Data listing.
:::::

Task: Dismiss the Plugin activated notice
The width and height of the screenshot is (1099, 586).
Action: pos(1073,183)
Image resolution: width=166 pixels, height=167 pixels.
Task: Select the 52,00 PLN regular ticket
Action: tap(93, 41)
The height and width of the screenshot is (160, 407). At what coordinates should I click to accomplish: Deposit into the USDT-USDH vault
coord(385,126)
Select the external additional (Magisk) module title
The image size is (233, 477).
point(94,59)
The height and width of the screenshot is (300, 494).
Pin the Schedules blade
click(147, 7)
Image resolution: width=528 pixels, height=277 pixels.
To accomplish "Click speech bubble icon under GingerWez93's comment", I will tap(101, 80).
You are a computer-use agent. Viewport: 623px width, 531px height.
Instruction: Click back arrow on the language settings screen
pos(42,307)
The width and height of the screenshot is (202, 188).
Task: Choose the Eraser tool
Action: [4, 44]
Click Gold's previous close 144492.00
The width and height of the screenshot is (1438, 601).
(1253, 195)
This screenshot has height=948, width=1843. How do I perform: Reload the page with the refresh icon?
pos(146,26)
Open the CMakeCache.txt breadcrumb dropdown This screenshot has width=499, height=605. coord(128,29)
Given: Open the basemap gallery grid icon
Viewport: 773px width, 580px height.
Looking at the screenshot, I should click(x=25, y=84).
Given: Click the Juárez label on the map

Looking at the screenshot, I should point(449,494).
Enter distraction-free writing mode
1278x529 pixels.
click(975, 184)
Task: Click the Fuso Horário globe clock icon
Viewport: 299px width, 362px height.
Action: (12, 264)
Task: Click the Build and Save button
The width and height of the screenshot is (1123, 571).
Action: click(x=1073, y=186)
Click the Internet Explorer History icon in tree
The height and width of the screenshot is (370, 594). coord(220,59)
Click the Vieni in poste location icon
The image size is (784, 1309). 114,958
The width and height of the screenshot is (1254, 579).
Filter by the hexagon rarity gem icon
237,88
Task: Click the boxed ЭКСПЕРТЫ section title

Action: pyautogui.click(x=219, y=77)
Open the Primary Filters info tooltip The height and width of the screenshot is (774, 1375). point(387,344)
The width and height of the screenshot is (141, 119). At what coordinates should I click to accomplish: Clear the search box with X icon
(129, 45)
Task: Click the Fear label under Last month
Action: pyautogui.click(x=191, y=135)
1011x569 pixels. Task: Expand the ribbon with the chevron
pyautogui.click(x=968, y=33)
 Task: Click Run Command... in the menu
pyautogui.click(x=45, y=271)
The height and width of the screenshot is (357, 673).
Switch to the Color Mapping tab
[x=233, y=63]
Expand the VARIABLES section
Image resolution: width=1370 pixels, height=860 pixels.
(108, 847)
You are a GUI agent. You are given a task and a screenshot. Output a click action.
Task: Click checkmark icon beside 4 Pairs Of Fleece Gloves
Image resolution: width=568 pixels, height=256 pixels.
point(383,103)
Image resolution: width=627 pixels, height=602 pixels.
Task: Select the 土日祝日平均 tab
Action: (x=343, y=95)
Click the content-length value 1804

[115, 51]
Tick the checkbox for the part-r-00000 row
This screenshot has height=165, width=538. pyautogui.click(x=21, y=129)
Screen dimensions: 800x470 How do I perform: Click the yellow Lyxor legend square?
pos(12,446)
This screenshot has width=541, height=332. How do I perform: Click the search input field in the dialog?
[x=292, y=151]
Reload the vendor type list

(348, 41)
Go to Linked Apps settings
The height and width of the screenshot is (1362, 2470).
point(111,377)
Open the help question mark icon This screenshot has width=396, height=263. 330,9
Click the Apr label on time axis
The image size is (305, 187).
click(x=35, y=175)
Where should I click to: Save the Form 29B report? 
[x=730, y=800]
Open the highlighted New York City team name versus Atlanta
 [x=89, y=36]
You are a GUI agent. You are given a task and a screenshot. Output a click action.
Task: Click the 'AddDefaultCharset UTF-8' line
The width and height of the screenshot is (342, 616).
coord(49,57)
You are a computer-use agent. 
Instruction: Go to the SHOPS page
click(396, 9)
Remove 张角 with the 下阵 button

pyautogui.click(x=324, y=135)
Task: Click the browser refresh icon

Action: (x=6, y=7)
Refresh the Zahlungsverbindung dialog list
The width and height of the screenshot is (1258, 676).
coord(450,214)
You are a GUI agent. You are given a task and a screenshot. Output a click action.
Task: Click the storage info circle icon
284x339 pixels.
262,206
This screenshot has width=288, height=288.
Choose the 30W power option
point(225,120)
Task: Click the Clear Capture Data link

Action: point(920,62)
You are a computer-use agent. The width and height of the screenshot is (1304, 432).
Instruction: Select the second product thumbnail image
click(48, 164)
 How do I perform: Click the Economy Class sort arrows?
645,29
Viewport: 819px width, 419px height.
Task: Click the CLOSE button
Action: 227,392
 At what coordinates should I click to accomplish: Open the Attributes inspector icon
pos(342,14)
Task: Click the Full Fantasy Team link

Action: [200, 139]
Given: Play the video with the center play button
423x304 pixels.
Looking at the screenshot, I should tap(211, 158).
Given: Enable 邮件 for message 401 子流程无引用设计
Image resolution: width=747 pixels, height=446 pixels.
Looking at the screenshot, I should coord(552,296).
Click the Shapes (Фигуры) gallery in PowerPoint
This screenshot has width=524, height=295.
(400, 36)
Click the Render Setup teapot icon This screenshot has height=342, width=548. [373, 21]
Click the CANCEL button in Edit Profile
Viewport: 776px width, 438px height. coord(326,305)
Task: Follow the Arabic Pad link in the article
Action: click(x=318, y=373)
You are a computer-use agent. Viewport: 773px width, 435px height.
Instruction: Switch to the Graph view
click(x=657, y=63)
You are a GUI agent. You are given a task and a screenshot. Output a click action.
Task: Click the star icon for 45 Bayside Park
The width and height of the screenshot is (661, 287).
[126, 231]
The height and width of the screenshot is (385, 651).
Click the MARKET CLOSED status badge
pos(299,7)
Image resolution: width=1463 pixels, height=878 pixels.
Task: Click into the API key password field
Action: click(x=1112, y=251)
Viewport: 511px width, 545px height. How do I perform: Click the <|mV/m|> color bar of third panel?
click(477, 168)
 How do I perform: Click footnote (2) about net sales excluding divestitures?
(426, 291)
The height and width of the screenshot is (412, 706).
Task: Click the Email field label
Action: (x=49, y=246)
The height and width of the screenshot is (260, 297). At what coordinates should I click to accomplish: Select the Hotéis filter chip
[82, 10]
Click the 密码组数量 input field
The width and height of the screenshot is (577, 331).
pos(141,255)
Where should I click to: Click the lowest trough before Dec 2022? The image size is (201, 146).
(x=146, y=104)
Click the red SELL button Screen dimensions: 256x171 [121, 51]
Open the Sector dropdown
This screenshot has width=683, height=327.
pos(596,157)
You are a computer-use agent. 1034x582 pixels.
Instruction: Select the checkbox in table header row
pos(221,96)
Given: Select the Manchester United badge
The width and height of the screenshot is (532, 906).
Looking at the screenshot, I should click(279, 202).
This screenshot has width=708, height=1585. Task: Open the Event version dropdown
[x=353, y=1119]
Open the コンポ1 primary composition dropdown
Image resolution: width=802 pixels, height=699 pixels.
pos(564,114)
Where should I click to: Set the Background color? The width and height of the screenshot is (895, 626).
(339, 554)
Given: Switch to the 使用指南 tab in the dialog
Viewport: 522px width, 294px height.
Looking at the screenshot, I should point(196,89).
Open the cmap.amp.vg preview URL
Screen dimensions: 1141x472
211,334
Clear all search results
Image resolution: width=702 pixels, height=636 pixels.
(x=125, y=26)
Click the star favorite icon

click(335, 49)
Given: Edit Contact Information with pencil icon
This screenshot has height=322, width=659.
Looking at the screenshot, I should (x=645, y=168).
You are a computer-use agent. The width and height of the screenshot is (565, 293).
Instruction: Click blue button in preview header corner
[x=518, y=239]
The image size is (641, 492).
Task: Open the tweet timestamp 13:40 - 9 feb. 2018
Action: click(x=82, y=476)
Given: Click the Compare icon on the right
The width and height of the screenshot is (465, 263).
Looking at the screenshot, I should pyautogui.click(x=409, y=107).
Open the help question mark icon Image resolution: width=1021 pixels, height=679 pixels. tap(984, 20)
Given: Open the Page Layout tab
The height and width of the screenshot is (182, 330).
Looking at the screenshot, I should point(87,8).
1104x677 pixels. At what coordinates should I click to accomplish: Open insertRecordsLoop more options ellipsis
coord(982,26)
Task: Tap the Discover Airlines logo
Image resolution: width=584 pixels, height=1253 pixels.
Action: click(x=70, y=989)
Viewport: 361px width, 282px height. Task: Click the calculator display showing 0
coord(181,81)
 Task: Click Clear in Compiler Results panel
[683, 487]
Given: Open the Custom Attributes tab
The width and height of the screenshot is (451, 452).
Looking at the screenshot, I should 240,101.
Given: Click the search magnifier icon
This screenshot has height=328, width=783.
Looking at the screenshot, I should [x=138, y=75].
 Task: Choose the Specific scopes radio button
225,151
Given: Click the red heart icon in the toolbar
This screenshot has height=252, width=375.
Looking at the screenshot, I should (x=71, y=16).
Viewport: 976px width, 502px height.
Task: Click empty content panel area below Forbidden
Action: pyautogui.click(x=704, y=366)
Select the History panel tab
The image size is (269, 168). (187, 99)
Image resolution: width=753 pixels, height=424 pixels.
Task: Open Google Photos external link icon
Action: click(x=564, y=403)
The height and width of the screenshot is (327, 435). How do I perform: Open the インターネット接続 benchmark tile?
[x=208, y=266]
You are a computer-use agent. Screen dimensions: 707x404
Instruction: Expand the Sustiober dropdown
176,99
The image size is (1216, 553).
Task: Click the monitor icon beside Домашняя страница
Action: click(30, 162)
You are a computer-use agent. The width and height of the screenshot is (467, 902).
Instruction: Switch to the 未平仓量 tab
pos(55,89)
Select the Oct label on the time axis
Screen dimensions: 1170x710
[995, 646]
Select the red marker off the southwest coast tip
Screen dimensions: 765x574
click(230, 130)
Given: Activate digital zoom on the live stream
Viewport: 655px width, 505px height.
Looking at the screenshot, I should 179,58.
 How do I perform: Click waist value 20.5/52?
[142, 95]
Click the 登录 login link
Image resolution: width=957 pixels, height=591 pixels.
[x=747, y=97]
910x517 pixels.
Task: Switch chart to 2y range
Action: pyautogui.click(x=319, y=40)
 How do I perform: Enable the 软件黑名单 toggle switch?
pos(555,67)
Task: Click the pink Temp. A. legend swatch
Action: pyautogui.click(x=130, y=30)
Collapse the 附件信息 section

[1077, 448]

:::::

Work to be completed.
Once the line with "423x304 pixels." is found in the records above, print exactly that line and every line after it through the line with "Click the Render".

Solution for this exercise.
423x304 pixels.
Looking at the screenshot, I should tap(211, 158).
Given: Enable 邮件 for message 401 子流程无引用设计
Image resolution: width=747 pixels, height=446 pixels.
Looking at the screenshot, I should coord(552,296).
Click the Shapes (Фигуры) gallery in PowerPoint
This screenshot has width=524, height=295.
(400, 36)
Click the Render Setup teapot icon This screenshot has height=342, width=548. [373, 21]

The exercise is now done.